[Zope-dev] Zope 2.6.0 ZMI Problem for CJK(Collector 623) patch.

Heiichiro NAKAMURA nheiich@quantumfusion.com
Thu, 12 Dec 2002 15:51:48 -0800


Thank you for the detailed comment..


On Wed, 11 Dec 2002 11:15:37 +0900
Kazuya FUKAMACHI <kf@atransia.co.jp> wrote:

> > -----------------------------------------------------------------------
> > 2) Russian patch:
> >      http://itconnection.ru/pipermail/zopyrus/2002-November/001388.html
> 
> +0.5
> 
>  i) I like such an approach.
> 
>  -  <select name="<dtml-var id>:utf8:text">
>  +  <select name="<dtml-var id>:<dtml-var management_page_charset>:text">
> 
>  i') using newly implemented function management_page_charset_default(),
>     it can set the value of default management_page_charset.
>     This avoids hard coding of default value.
> 
>  ii) but this patch may have a few troubles in Japnanese environment.
> 
>     This code returns 'eucJP' in many Japanese environment.
>       charset = locale.getlocale()[1]
>     And 
>       codecs.lookup(charset) ==> codecs.lookup('eucJP')
>     will fail, because there are no entry for 'eucJP', but 'euc-jp'
>     and 'ujis'. I think it is possible to add 'eucJP' entry to
>     JapaneseCodecs as an alias for 'euc-jp'. So, it's not a big problem.
>     (I don't know why JapaneseCodecs doesn't have 'eucJP' alias.)
> 
>     If the problem above has been solved, 
>     the value of management_page_charset maybe set to 'eucJP',
>     and it leads to another problem.
>     If management_page_charset returns 'eucJP', then header should be
>         RESPONSE.setHeader('Content-Type','text/html; charset=eucJP')
>     It is not common way as a Content-Type header.
>     We prefer
>        RESPONSE.setHeader('Content-Type','text/html; charset=EUC-JP')
> 
>     And also, it does not work in Windows environment.
>     This code returns (None, None).
>       locale.getlocale()[1]
> 


I guess the problem is the difference of char-encoding naming
convention: even among Posix-complient OSes, the naming of encodings
are vender dependent (the situation is the same among RDBMS vendors).
If I were to use Russian patch, I might put one abstraction in the
char-encoding-name handling by providing some facilities like:


def getDefaultPythonCharEncodingName():
    if os.name == 'posix':
        return charEncodingMap.get(locale.getlocale()[1], 'latin1')
    else:  # For MS Windows
       return os.environ.get('Z_CHAR_ENCODING', 'latin1')


def mapToIANA(encodingName):
    "get IANA encoding name for HTTP Header"
    return IANACharEncodingMap.get(encodingName, encodingName)


charEncodingMap = {
    'PCK': 'Shift_JIS'
    ...
}


IANACharEncodingMap = {
    'SJIS': 'Shift_JIS'
    ...
}


Sooner or later, I think this kind of mechanism will be required
for the mature support of Unicode, as Unicode brings a lot of
this kind of problems.
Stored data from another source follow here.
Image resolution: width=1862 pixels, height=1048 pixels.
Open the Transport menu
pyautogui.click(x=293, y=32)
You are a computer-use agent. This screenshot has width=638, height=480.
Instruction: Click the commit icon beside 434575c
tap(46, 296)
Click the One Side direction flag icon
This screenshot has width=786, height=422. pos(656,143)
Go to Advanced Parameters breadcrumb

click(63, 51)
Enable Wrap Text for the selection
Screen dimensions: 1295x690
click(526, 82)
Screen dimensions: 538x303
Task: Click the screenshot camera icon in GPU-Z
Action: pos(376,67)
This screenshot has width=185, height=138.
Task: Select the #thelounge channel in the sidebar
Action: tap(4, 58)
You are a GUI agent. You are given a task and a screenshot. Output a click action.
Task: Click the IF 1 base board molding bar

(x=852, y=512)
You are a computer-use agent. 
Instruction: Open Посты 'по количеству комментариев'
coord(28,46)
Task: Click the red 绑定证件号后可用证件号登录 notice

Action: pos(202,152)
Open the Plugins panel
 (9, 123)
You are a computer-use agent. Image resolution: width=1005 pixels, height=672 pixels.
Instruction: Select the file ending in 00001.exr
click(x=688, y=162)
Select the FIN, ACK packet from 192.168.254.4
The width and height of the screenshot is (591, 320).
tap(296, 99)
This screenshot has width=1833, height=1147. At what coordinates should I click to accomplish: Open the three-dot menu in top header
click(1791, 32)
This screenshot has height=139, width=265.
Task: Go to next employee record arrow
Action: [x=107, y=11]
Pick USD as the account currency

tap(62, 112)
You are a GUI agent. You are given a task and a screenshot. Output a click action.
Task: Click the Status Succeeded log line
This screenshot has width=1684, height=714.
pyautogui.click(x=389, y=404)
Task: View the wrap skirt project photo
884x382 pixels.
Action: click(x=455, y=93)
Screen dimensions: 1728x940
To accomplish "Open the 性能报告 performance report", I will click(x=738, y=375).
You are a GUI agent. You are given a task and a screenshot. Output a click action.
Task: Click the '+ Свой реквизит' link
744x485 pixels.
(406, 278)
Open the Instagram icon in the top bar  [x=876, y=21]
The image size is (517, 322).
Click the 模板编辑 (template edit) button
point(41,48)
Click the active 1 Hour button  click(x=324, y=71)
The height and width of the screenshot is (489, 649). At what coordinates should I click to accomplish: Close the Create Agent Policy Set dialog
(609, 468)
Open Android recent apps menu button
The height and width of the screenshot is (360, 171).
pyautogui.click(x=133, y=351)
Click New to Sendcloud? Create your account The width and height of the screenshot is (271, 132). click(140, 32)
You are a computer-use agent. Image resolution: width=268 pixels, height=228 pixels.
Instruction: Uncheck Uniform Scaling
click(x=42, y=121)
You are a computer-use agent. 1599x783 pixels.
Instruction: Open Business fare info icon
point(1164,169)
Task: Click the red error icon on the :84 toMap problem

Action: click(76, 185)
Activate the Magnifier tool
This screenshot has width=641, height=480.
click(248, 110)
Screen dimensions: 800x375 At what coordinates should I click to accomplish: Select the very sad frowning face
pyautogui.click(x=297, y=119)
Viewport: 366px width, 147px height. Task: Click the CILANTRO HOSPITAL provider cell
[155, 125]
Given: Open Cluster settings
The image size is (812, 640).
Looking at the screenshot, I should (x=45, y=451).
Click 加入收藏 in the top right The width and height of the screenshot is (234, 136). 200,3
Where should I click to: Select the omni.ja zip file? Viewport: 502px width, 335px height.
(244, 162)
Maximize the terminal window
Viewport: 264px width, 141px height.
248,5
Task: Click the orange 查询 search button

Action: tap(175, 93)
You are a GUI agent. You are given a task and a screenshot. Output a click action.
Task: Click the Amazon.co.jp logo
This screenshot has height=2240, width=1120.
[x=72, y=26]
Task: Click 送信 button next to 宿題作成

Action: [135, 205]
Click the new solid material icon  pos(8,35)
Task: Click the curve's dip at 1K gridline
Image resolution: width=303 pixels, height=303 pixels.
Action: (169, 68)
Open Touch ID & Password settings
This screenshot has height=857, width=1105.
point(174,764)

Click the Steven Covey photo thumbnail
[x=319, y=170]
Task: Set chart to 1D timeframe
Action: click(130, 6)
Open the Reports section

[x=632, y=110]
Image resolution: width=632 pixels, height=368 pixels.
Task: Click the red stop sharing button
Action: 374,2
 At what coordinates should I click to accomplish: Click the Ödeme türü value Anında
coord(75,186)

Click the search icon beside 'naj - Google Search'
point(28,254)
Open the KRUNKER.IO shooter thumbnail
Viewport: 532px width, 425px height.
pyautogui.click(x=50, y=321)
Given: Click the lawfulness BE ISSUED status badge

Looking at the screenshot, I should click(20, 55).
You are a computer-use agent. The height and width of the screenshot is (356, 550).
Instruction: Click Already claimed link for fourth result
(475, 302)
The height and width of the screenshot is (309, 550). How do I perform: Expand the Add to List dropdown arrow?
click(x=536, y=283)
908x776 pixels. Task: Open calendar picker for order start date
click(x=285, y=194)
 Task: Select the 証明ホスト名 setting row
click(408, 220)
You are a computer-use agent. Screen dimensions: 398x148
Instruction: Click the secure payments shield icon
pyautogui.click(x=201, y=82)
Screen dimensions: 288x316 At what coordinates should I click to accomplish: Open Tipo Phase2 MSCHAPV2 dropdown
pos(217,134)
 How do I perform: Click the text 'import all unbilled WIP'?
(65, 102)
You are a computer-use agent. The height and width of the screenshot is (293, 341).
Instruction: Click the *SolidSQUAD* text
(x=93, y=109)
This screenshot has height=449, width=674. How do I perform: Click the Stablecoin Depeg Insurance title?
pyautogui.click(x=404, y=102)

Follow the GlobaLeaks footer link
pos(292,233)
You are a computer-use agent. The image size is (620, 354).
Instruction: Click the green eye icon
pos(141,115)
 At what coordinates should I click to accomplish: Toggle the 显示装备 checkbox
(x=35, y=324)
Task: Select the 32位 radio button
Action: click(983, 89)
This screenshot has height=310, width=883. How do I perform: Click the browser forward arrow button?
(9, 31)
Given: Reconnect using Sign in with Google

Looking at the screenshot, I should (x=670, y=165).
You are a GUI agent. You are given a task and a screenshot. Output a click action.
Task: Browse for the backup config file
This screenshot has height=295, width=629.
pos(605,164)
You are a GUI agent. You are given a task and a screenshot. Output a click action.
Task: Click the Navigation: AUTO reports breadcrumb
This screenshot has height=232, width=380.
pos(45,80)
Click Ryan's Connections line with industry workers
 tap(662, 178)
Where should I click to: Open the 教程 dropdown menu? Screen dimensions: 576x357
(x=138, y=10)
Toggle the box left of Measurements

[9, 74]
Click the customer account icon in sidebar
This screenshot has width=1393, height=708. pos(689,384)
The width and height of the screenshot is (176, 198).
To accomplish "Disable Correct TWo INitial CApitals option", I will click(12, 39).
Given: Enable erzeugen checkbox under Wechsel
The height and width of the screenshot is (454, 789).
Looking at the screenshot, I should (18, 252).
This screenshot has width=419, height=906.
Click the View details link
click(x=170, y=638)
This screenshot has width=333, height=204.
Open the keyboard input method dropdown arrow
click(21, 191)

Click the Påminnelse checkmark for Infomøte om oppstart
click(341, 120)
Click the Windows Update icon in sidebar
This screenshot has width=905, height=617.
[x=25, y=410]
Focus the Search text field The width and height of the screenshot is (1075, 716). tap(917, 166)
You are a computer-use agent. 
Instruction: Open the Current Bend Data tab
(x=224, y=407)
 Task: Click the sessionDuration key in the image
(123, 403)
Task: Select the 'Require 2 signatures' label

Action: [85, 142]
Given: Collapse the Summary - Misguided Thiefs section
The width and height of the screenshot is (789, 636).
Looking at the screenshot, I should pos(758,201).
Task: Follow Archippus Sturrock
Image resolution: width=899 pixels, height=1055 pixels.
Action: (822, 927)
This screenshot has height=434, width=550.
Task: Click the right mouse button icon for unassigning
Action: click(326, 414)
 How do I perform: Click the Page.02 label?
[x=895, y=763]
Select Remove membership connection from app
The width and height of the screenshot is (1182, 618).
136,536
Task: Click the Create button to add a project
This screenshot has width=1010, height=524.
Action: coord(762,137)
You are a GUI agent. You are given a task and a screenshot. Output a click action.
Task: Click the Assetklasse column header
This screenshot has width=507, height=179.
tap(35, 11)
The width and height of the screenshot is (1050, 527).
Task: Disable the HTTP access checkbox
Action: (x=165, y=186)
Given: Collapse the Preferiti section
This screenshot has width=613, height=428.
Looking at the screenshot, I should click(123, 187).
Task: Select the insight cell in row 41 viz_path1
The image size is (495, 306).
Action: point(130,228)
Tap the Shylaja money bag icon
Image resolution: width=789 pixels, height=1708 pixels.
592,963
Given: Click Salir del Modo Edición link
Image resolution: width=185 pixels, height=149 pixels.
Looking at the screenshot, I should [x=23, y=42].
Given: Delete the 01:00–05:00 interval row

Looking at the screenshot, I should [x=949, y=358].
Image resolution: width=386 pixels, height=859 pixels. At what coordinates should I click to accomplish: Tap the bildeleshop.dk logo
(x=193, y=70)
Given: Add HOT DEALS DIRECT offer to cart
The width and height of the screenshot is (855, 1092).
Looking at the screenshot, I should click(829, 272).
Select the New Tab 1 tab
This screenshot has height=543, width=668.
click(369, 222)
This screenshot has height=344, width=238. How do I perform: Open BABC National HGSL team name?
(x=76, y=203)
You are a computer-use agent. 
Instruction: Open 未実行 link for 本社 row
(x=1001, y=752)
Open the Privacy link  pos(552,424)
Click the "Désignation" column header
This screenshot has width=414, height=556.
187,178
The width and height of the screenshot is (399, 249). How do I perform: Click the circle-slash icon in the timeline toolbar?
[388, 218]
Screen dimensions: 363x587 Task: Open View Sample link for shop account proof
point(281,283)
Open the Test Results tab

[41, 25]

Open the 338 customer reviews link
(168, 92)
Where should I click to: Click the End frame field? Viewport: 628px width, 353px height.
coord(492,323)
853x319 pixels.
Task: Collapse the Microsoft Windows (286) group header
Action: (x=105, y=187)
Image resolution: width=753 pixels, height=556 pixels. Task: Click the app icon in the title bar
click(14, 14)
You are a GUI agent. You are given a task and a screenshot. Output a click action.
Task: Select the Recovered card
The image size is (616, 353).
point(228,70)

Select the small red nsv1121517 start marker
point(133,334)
Without the rational addressing of such issues,
the support of Unicode shouldn't be called mature I think.

Still I don't like this patch's approach very much because
this is the per-server-instance configuration, not useful
for building M17N web site.





>  iii) I guess modification to class PropertyManager seems 
>     to fix http://collector.zope.org/Zope/697
> 
>    Basically, it's interesting approach, but still needed to be brush up.
> 
> 
> > 5) Toby's proposal
> 
> I hope +1.
> I'm not satisfied with (1)-(4). 
> So, I would like to wait for Toby's implementation.


Probably it's a preferable choice.

My concern is I'm afraid if Toby is too busy to do that.
Since none of the choices(1-5) provide the perfect solution,
all of them are just a temporary patch for the urgent fix of
the severe issue (Collector 623).
So, I think it shouldn't take too much time (we shouldn't spend
too much time).



(further comments welcomed)



Regards,
---
Heiichiro NAKAMURA <nheiich@quantumfusion.com>